Of interest is that collective action and “voice” are relatively uncommon. Collective action such as households contributing to the set-up of communal water sources would perhaps be indicative of a willingness to seek long-term solutions that provide economy of scale, particularly for households of lower socio-economic status. However, Manzungu et al. [52], warn that collective action may not be easily achieved where the state has previously assumed the role of service delivery, as in many of the studies reviewed herein. Further, collective action may require levels of social cohesion and trust that other households will pay in their contribution [53], as well as coordination, leadership and start-up funds [29,30] that should not be assumed to exist.
Studies of coping costs, WTP and current water bills highlight that coping costs are at a minimum, equivalent to bills from water utilities, and in some studies, WTP was higher than the coping costs that households were already incurring. This raises the question as to whether coping costs could be redirected to water utilities and facilitate system improvements. The answer may not be straightforward, for a couple of reasons. First, the studies suggest that chronic unreliability results in distrust of water utilities, and WTP decreases among wealthy households as they engage in long-term strategies that allow them to “exit” from the system. Such households would need convincing that the system will improve [24,34]. As Galaitsi et al. [54] note, the situation is akin to a vicious circle: supply is unreliable, consumers disengage, utility loses revenue, and the service further deteriorates. Second, for low income households whose main coping currency is time, it is not clear how readily they can convert time expenditures arising from water collection to monetary expenditures on water bills [28].
In many developing countries there is weak oversight of alternative supply options such as drilling wells [39], water vending [55] and sachet water [56]. In the few cases where there are regulations in place, there is an inordinate focus on pricing [57], or regulations are highly fragmented [58]. As households assume more responsibility for their water, they move further into this regulatory vacuum. The main challenge for water authorities therefore is how this vacuum can be filled in a manner that takes equal account of the need that alternative providers meet for consumers faced with unreliable supply, and protects consumers’ interests with regards to the safety and cost of the water provided.
In the most fundamental sense our review is limited by the current lack of a universally agreed upon definition of water supply reliability. Although we have attempted to capture the various terminology used in the literature on reliability in our search terms, the studies retrieved must be considered in the light of this limitation. In addition, there may have been studies assessing some coping strategies that do not state this in the abstract of the paper and would consequently be missing from the review.
As this review was limited to studies reported in English, there may be studies in other languages that may have been missed. Thirdly, the literature on coping with unreliability is widely dispersed across various disciplines. While this is not necessarily a limitation, it does bring up significant variations in the reporting structure and consequently makes it difficult to synthesise results in a systematic manner. In this review we used a thematic approach to analyse the literature. The heterogeneity in study methods and reporting of study outcomes also made appraisal of study quality through common appraisal tools less useful. Although we have tried to deal with this by adapting an existing appraisal approach, this only allows for broad indications of study quality.
The above limitations notwithstanding, the findings of this review have several implications for research and policy in the water sector. From a research perspective, four issues are worth noting that could be addressed in future studies. First, only five of the 28 studies were conducted in rural settings. A possible explanation for this geographic bias towards urban areas may lie in that a number of studies reviewed were mainly aimed at assessing demand for improved water services. The perception that willingness and/or ability to pay amongst rural households is low [59] may influence whether studies are conducted in these areas. Rural households still comprise the majority of the population in many developing countries [60], and additional studies in these settings would be useful for a nuanced understanding of households’ coping strategies.

**Requirement 1**
In the listing, begin at the line that has "Given: Open the Help dropdown menu" and stop after the line that has "coord(471,1064)", replacing "Screen dimensions" with "Screen size" and leaving everything else unchanged.
The listing that follows has no connection to the passage on household water supply.

**Records provided**
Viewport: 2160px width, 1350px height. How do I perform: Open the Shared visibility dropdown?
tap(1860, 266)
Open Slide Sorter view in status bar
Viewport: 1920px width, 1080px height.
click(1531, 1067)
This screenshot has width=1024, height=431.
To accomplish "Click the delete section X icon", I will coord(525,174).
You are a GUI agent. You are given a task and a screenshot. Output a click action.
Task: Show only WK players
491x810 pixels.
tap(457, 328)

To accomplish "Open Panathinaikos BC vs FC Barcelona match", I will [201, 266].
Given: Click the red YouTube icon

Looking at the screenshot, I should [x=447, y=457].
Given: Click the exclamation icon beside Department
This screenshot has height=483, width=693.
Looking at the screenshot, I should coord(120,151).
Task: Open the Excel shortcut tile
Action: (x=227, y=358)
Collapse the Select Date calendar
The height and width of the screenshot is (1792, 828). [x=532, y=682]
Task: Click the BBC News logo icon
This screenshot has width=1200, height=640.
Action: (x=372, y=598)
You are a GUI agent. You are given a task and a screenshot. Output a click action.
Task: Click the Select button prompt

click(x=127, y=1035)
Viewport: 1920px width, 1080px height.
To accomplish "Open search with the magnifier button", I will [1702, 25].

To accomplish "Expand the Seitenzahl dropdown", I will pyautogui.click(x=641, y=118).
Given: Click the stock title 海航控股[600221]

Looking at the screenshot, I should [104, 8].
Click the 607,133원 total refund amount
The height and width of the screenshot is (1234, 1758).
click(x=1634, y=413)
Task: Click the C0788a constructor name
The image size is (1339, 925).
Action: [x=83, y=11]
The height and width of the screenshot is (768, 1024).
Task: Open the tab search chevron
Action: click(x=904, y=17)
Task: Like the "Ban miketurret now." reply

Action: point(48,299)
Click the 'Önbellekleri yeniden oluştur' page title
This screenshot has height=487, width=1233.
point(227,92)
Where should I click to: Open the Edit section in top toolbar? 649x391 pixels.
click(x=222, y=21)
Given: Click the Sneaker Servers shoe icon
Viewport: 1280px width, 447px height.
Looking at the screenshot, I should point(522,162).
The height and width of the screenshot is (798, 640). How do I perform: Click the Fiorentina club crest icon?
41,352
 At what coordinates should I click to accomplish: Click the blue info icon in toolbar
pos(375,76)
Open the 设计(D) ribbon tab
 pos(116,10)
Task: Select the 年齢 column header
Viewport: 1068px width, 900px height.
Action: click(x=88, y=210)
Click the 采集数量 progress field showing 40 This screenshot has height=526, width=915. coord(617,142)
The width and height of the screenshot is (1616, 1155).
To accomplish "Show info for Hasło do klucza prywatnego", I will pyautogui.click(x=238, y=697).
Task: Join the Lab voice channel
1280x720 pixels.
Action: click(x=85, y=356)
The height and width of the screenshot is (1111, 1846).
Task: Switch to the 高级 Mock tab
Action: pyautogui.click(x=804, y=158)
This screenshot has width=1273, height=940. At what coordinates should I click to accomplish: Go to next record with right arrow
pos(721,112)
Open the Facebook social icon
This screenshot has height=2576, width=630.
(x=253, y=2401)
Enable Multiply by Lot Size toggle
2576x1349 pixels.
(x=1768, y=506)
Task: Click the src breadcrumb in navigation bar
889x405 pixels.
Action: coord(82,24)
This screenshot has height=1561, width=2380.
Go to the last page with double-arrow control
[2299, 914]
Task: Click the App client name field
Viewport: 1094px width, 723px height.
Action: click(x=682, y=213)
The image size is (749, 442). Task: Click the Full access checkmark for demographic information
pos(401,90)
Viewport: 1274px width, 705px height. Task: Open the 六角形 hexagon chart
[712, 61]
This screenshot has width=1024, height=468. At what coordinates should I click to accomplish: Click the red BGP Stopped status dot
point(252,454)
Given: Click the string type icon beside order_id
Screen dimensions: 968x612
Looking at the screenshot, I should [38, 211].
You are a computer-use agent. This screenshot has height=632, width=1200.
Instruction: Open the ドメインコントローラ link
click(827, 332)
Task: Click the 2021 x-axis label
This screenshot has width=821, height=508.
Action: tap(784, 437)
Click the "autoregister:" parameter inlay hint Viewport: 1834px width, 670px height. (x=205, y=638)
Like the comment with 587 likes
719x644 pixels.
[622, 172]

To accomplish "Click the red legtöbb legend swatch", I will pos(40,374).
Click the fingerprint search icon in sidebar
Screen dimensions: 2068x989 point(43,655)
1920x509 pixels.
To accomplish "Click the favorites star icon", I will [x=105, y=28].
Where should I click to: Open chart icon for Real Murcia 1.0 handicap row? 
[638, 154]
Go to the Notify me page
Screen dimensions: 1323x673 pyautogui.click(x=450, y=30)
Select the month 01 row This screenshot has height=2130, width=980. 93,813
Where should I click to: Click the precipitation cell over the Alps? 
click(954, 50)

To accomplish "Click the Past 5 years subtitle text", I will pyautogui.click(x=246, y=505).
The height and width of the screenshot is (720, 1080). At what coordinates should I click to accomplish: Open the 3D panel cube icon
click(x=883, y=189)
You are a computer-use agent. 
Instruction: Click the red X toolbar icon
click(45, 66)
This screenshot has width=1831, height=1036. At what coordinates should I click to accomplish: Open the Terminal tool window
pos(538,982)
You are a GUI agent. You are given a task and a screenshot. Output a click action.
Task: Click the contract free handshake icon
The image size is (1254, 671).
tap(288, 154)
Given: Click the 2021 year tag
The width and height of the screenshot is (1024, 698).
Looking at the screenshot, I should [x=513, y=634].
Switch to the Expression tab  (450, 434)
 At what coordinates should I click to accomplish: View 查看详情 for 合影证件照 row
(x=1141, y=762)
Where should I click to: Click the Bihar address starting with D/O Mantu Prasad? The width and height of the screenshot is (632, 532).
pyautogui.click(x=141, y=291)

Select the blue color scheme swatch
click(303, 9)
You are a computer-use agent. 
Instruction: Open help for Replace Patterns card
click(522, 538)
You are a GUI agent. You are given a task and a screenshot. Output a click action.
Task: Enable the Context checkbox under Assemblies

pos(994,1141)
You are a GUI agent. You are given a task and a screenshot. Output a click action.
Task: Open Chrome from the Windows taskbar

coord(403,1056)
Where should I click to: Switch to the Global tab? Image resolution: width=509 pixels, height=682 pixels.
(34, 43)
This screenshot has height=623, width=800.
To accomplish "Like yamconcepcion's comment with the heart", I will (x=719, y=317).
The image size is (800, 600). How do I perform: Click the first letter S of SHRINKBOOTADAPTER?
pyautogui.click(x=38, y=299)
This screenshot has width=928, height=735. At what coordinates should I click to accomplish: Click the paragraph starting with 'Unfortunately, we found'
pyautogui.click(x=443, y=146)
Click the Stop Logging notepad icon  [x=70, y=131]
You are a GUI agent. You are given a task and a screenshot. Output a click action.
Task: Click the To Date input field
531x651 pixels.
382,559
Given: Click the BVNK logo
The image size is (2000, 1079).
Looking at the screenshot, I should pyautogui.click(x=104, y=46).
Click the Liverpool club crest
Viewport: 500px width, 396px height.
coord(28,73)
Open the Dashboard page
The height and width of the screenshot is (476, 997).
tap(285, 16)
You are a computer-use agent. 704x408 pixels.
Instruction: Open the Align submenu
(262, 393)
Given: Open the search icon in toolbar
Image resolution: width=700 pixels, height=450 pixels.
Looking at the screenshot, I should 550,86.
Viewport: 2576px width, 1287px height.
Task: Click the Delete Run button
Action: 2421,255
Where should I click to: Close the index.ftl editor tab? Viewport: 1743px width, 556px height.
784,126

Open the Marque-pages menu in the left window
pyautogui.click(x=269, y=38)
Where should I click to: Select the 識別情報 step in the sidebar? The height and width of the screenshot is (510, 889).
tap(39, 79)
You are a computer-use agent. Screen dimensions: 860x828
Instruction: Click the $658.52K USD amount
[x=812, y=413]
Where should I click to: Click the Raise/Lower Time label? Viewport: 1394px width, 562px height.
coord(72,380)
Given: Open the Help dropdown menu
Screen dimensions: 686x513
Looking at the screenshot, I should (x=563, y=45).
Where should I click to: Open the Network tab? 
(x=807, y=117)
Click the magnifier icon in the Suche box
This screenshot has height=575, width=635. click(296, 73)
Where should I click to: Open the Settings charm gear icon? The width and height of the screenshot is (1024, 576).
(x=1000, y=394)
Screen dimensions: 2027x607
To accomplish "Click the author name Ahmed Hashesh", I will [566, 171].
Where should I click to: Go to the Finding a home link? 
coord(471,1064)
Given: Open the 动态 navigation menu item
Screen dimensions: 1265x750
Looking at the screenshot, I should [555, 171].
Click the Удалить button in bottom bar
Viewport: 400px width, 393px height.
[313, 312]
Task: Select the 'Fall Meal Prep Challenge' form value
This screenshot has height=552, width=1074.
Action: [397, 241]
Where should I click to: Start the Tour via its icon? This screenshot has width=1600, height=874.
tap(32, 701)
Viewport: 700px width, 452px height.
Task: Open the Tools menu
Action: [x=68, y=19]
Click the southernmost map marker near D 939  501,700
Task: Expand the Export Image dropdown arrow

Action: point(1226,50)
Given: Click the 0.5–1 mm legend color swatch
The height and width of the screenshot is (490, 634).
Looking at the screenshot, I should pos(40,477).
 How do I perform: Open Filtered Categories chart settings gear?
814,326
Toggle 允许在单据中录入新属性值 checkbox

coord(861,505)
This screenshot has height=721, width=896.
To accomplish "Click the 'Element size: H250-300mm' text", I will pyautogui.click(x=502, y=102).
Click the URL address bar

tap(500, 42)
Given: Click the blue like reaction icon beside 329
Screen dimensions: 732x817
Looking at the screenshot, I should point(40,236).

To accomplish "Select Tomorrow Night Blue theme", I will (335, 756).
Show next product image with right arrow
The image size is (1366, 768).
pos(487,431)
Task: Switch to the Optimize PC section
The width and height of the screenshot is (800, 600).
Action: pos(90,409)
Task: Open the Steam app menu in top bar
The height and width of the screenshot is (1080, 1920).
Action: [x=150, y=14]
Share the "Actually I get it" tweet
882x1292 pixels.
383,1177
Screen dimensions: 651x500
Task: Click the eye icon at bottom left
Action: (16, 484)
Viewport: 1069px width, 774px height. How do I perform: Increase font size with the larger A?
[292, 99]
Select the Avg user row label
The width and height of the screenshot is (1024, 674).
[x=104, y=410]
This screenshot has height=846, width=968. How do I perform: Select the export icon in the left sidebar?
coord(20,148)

**Requirement 2**
Pick up the passage on household coping with unreliable water supply from its last sentence and carry it forward.

**Output 1**
Given: Open the Help dropdown menu
Screen size: 686x513
Looking at the screenshot, I should (x=563, y=45).
Where should I click to: Open the Network tab? 
(x=807, y=117)
Click the magnifier icon in the Suche box
This screenshot has height=575, width=635. click(296, 73)
Where should I click to: Open the Settings charm gear icon? The width and height of the screenshot is (1024, 576).
(x=1000, y=394)
Screen size: 2027x607
To accomplish "Click the author name Ahmed Hashesh", I will [566, 171].
Where should I click to: Go to the Finding a home link? 
coord(471,1064)

**Output 2**
Secondly, the literature reviewed is characterised by a reliance on mainly small-scale cross-sectional studies. Although such studies have been useful in describing the typology of coping strategies and their determinants, they provide little insight into the long-term implications of strategies adopted. There is therefore a need for rigorous, well-designed longitudinal studies in this area.
Although almost half of the studies reported on coping costs, there were considerable variations in study methods that limited the ability to summarize such figures in any meaningful way. For instance, among the few studies that reported disaggregated costs by income group, the ratios of coping cost to household income ranged from 1% [27], to as high as 12% [28]. Two possible explanations may be differences in: (i) the specific strategies that households engage in and the associated costs within their specific locale (e.g., drilling wells may be cheaper in an area where the water table is high); and (ii) the range of coping costs assessed and methodologies applied. These point to the need for future studies to consider the full complement of strategies that households employ, and employ a common methodology to assess coping costs, that would facilitate more meaningful comparisons across settings. As coping costs appear unevenly distributed across income groups, median figures may reflect such costs more accurately. Given the significance of time in coping costs, we would also suggest that future studies should rigorously assess this cost component.
Fourth, none of the studies reviewed explicitly sought to evaluate the implications of strategies on household health and welfare. Essentially, more research needs to ask the questions: are strategies effective, in terms of ensuring that households are able to reduce risks to health, and obtain safe and sufficient quantities of water at an affordable cost? If so, what conditions are necessary for the adoption of such strategies? Directly assessing these issues will allow for the development of a sound decision base for coping strategies that can be promoted to support households faced with unreliable water supplies.
Finally, unreliable water supplies do not only affect households, but also institutional settings, such as health care facilities, schools, etc. A recent global report highlighted that the estimated water coverage in health care facilities drops by almost half, when reliability and safety of supplies are considered [61]. Therefore, urgent attention should also be given to coping strategies that are being employed in these settings and how they can be optimized.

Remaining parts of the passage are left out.